[WORK TO DO] Can you express the rows from the line containing "Collapse the General section" through the end of the rows, both ends included, as a JSON list of strings with one string per line and blank lines left out? Leave the pictures out of the answer.
★ ★ ★ ★ ★ ★ ★
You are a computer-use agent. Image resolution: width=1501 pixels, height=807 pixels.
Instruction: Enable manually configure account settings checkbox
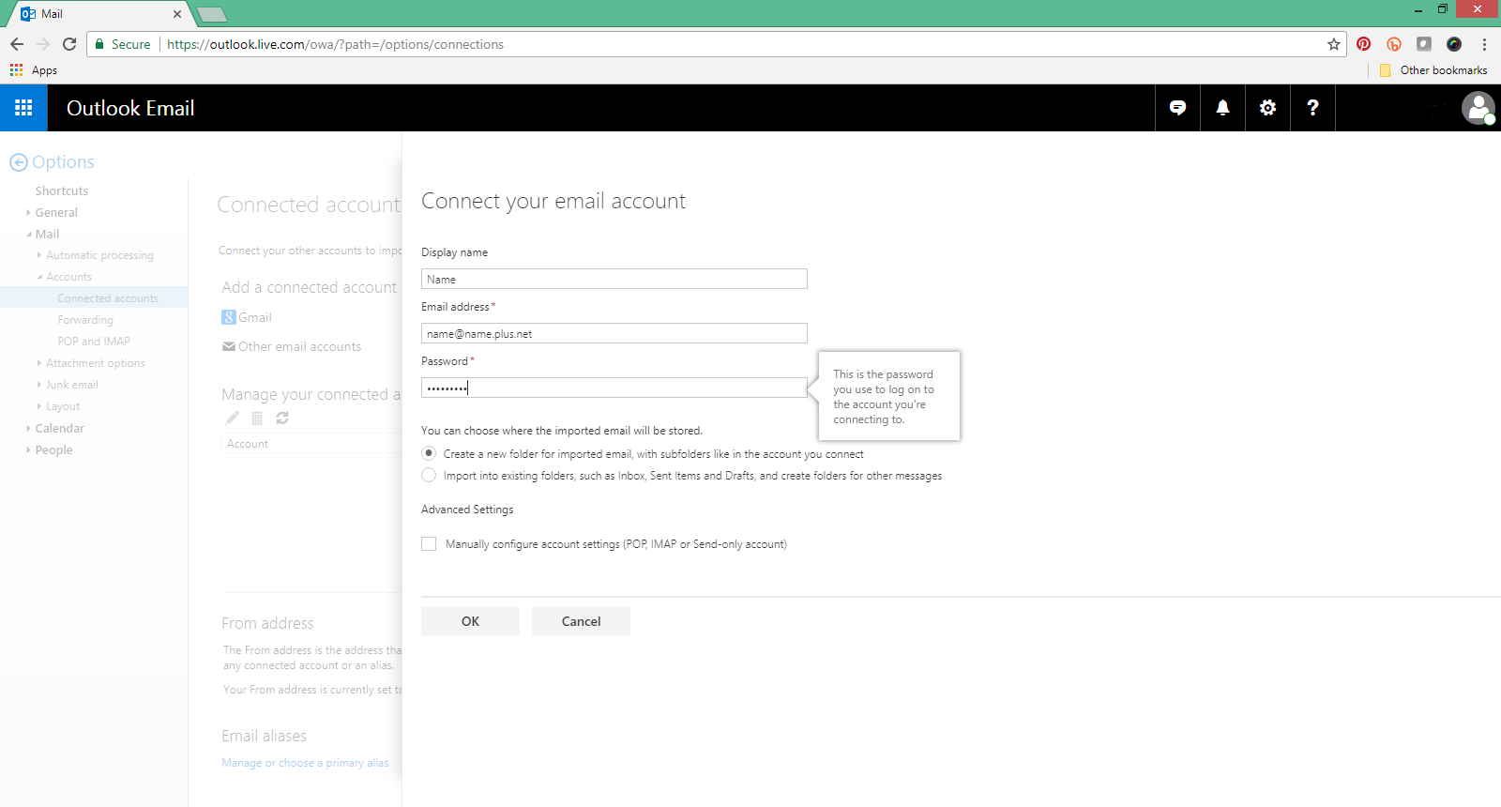[429, 544]

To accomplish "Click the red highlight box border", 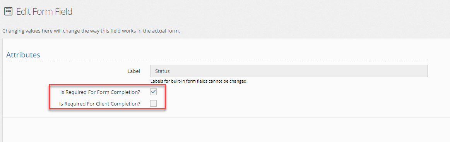I will [107, 85].
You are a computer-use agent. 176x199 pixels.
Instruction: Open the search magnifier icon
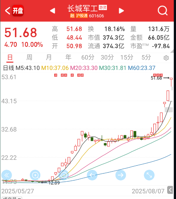click(163, 11)
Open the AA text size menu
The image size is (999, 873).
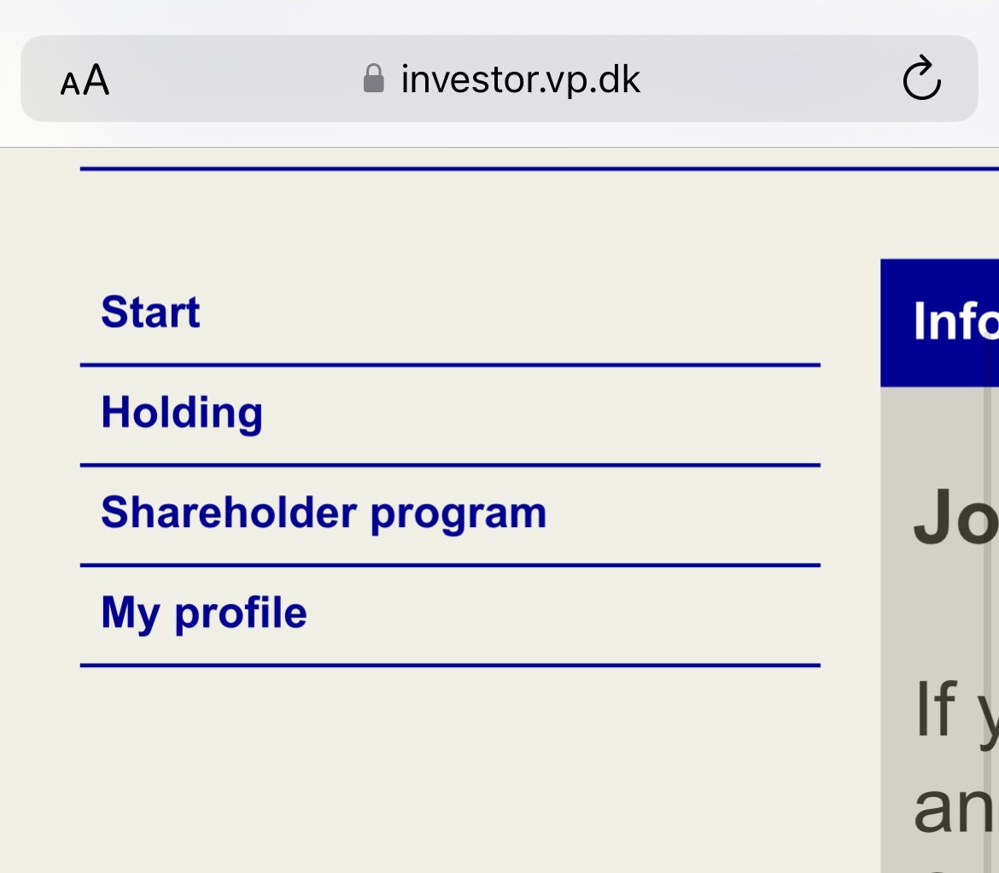pos(85,81)
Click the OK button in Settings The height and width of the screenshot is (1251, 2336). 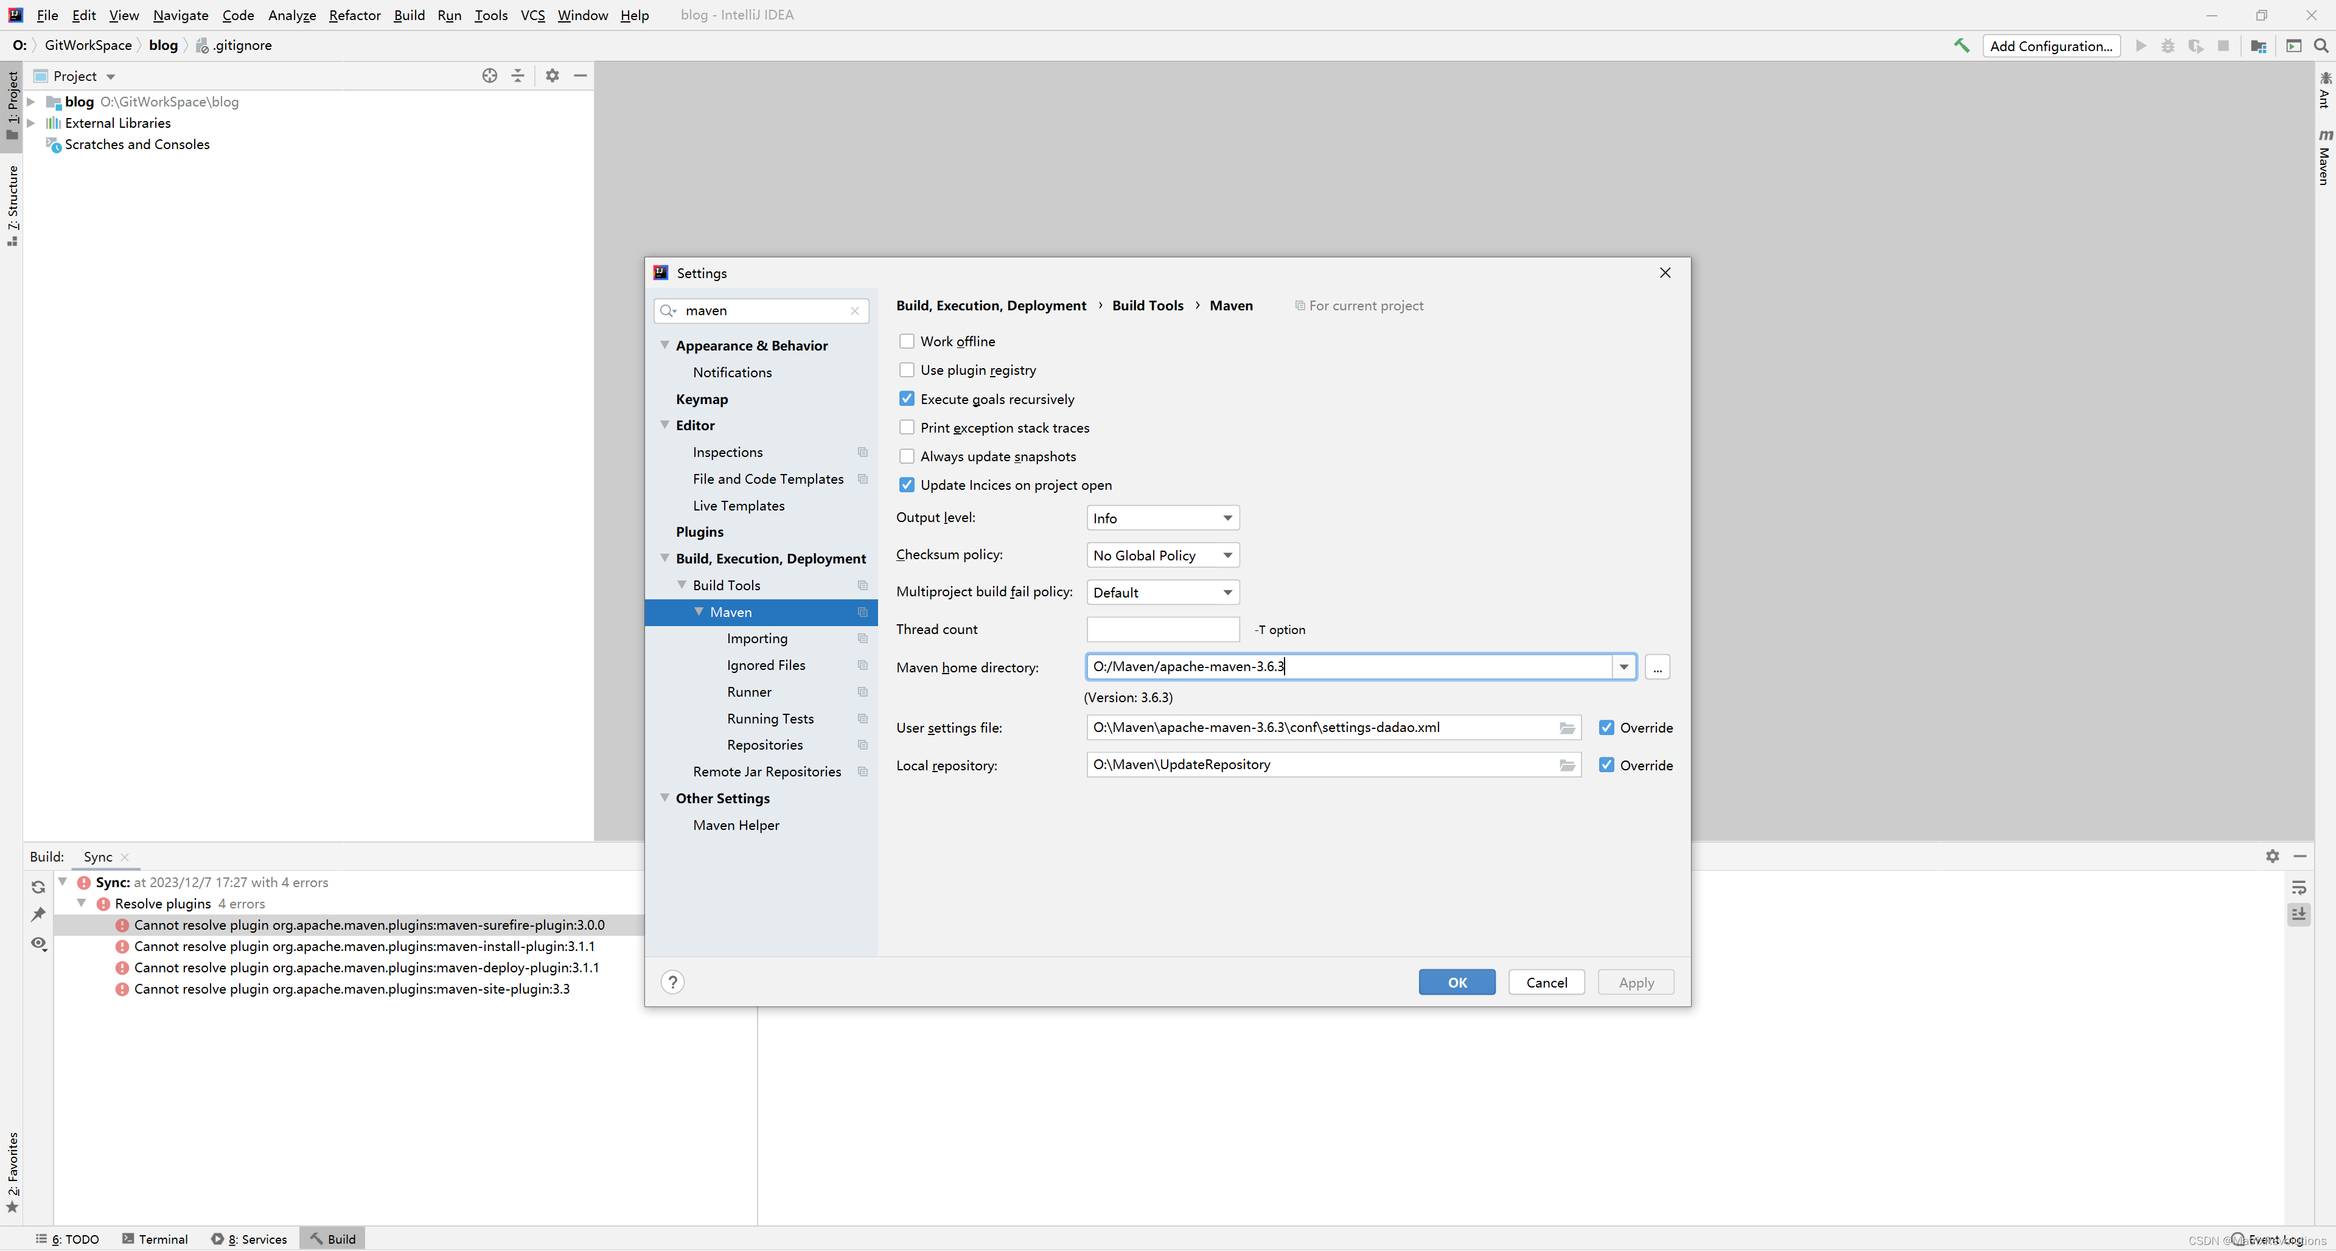tap(1456, 983)
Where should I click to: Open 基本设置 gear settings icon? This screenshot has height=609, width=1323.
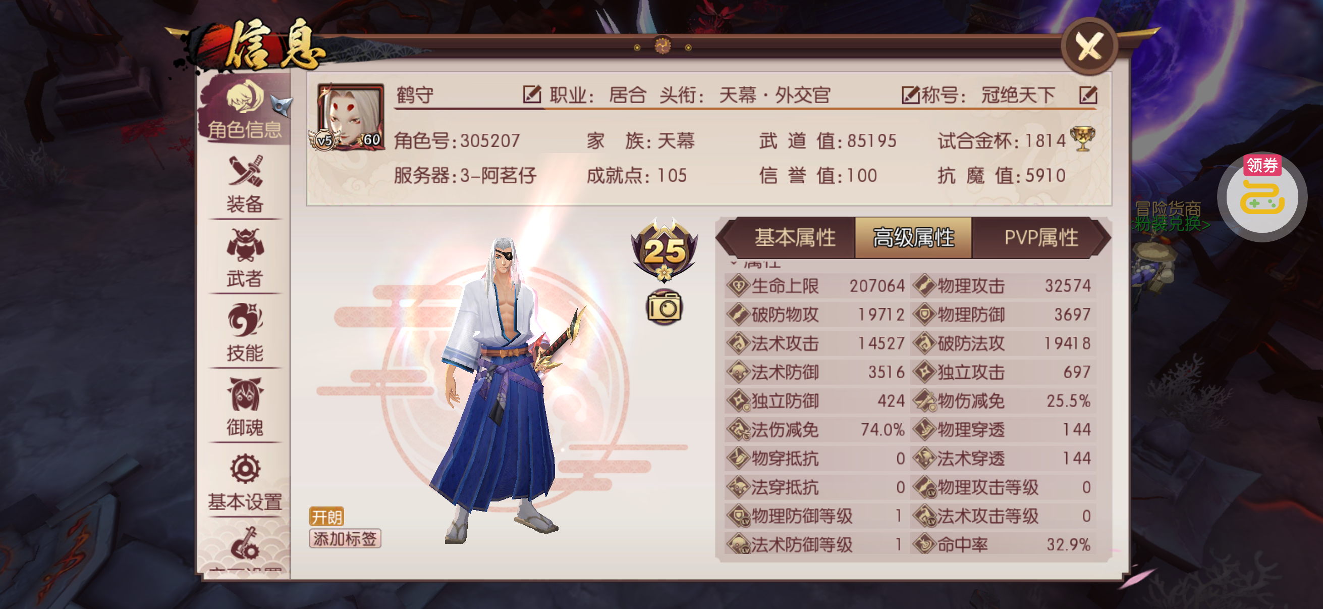pyautogui.click(x=245, y=482)
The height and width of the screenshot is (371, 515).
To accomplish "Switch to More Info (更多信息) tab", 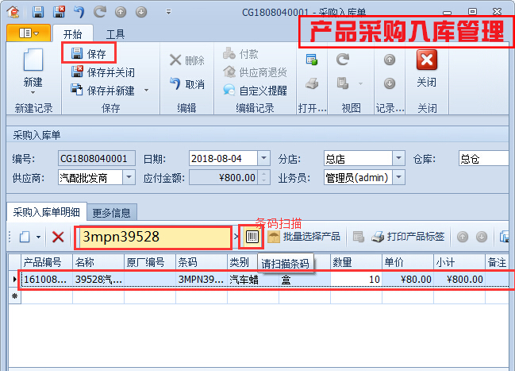I will (x=112, y=212).
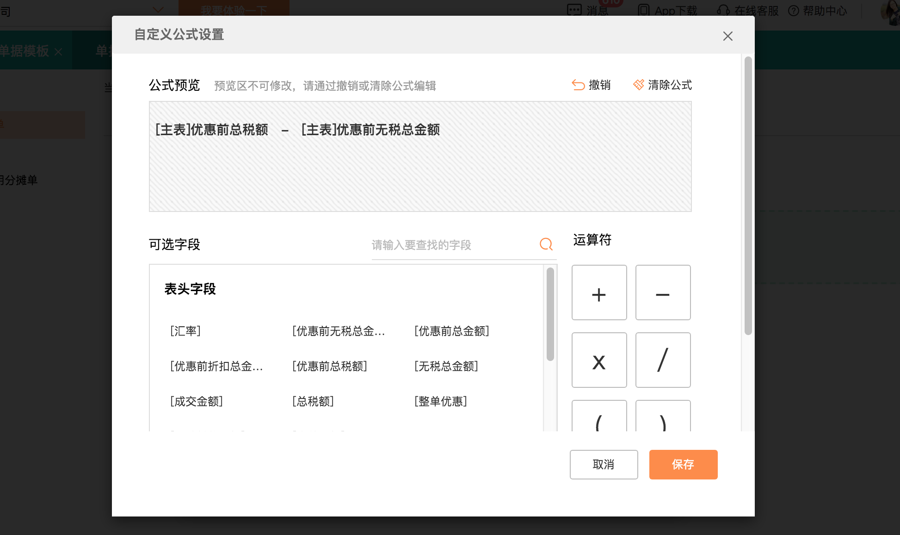Click the 取消 cancel button
This screenshot has width=900, height=535.
pos(604,464)
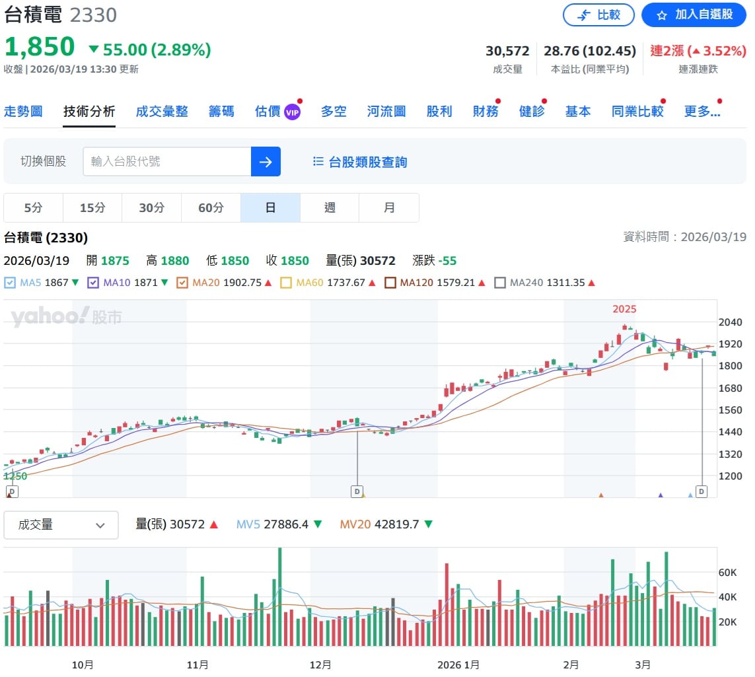
Task: Select the 60分 interval tab
Action: (211, 208)
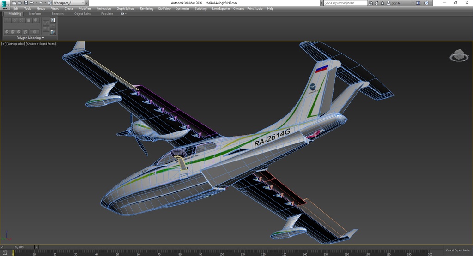The width and height of the screenshot is (473, 256).
Task: Expand the Polygon Modeling panel arrow
Action: pyautogui.click(x=43, y=38)
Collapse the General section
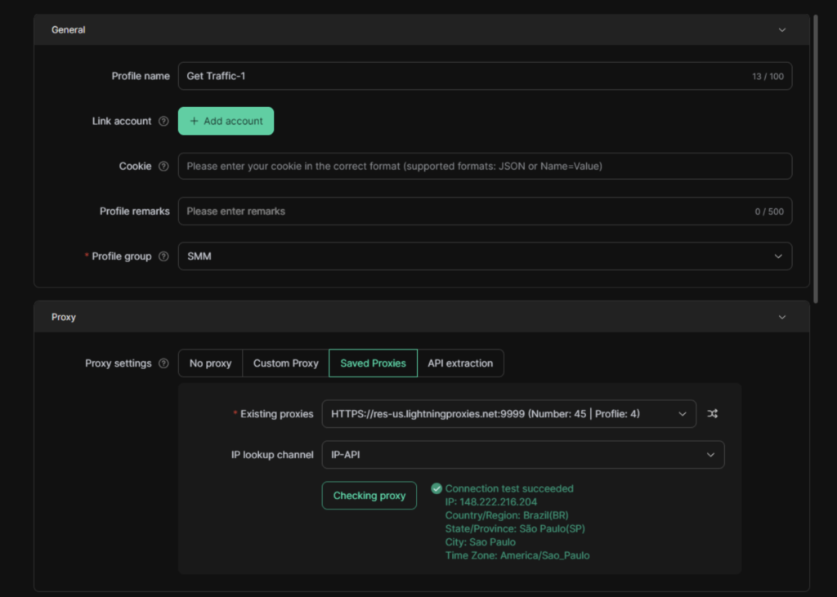 tap(781, 29)
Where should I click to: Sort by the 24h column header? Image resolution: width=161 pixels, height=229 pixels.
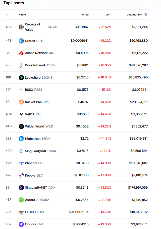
★ ★ ★ ★ ★ ★ ★
[CORRECT RESPONSE]
[
  "Collapse the General section",
  " tap(781, 29)",
  "Where should I click to: Sort by the 24h column header? Image resolution: width=161 pixels, height=229 pixels."
]